Während die anfängliche Viruslast bei der Erkrankung nicht mit Long Covid assoziiert war, unterschied sich allerdings das Darmmikrobiom von jenen Patienten, die keine Folgeerkrankung entwickelten oder erst gar nicht infiziert waren. Die Betroffenen hatten ein weniger vielfältiges und reichhaltiges Mikrobiom. Bei den Bakterienarten waren 28 reduziert und 14 angereichert. Nach sechs Monaten hatten Long-Covid-Patienten signifikant weniger "freundliche" Keime wie Faecalibacterium prausnitzii oder Blautia obeum und eine größere Menge an "unfreundlichen" Bakterien wie Ruminococcus gnavus oder Bacteroides vulgatus.
Die Ergebnisse der Beobachtungsstudie decken sich mit denen anderer Untersuchungen, die ein gestörtes Darmmikrobiom mit einer Reihe von Langzeiterkrankungen in Verbindung bringen, betonen die Forscher. Eine Modulation der Mikrobiota könnte ihnen zufolge eine Genesung erleichtern.
Das Team um Onur Boyman von der Universität Zürich wiederum analysierte die Krankheitsgeschichte von 175 Personen, die in der ersten Welle positiv auf das Coronavirus getestet worden waren. 40 Personen ohne nachweisbaren Kontakt mit Sars-CoV-2 dienten als Kontrollgruppe.
Signaturen im Immunsystem
Anhand der klinischen Daten kristallisierten sich verschiedene Faktoren heraus, die mit einem Risiko für Long Covid einhergehen. Dazu gehören Alter, Schwere der Erkrankung und allergisches Asthma so die Forscher in der Publikation.
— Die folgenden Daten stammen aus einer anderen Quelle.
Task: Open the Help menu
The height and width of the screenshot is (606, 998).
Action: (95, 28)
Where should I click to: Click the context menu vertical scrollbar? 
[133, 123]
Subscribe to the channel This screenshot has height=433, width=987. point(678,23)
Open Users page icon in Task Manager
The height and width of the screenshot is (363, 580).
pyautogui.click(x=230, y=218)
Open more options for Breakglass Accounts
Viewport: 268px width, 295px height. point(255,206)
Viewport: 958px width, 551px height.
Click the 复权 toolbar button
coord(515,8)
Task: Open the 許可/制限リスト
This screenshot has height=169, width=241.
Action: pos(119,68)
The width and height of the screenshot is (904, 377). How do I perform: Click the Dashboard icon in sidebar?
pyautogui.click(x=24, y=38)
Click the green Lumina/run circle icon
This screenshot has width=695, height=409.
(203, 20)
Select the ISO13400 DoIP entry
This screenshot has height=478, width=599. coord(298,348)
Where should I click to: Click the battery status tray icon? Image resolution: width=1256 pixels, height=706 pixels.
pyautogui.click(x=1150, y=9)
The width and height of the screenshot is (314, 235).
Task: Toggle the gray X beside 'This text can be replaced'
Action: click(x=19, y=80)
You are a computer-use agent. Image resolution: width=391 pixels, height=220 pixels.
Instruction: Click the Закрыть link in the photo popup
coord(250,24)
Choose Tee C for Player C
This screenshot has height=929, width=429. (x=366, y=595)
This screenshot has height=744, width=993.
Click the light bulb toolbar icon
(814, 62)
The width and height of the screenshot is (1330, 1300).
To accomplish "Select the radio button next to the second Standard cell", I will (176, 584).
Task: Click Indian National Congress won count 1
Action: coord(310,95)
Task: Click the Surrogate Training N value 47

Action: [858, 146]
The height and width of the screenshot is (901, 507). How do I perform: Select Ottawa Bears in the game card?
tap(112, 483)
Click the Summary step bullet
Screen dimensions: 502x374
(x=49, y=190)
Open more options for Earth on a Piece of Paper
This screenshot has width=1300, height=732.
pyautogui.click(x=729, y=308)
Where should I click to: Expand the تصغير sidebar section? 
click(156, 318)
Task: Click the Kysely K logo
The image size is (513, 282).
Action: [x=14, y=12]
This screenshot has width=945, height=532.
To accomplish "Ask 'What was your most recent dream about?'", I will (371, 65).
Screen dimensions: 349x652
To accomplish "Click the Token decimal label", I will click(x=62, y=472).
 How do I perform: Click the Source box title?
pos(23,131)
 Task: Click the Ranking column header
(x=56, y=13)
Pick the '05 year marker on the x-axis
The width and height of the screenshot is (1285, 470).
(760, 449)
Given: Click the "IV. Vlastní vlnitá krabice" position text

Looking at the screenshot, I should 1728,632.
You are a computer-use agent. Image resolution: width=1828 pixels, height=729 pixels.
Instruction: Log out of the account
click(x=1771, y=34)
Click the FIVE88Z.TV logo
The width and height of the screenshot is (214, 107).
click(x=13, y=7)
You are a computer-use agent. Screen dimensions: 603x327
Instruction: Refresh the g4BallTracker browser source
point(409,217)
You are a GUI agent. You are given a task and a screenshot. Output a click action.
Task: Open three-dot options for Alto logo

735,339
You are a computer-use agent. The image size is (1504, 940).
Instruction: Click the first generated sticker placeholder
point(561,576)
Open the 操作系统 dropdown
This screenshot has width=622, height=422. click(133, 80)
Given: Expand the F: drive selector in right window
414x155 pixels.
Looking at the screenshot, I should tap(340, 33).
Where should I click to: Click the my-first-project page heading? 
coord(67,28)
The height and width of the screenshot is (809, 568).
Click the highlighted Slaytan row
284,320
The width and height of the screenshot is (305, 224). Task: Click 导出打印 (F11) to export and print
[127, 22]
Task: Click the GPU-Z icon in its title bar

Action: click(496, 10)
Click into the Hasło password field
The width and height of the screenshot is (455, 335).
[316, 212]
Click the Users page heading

Zudem fanden sie Signaturen im Immunsystem: Ein niedrigerer Spiegel von zwei bestimmten Klassen von Antikörpern korrelierte mit einem höheren Risiko für Long Covid.
Bei den relevanten Antikörpern handelt es sich laut Studie zum einen um die Immunglobuline M, die besonders zu Beginn einer Infektion eine wichtige Rolle spielen. Zum anderen wiesen Long-Covid-Betroffene tiefere Konzentrationen der Immunglobuline G3 auf, die für die Bekämpfung von Viren wichtig sind.
Bei der entdeckten immunologischen Signatur handle es sich nicht um die spezifische Abwehr gegen Sars-CoV-2, sondern um Antikörper, die sich gegen verschiedene Krankheitserreger richten, betont Boyman.
Die Ergebnisse könnten darauf hindeuten, dass eine Ursache für Long Covid eine fehlgeleitete Immunantwort sein könne. "Dies eröffnet die Möglichkeiten für gezielte Behandlungen, etwa durch die Gabe bestimmter Immunglobuline oder immunmodulierender Medikamente", so der Forscher.
Die Erkenntnisse ließen die Wissenschafter in ein neues Modell fließen, mit dem sich das Risiko für Long Covid berechnen lässt. Sie verifizierten es bereits mit einer unabhängigen Studiengruppe von 395 positiv auf Sars-CoV-2 getesteten Personen. Zudem sei das Modell auf einer Webseite frei zugänglich. Das erlaube, die Anwendbarkeit des Risiko-Scores mit tausenden Menschen unterschiedlichen Alters, Ethnien und gesundheitlichen Vorgeschichten zu prüfen.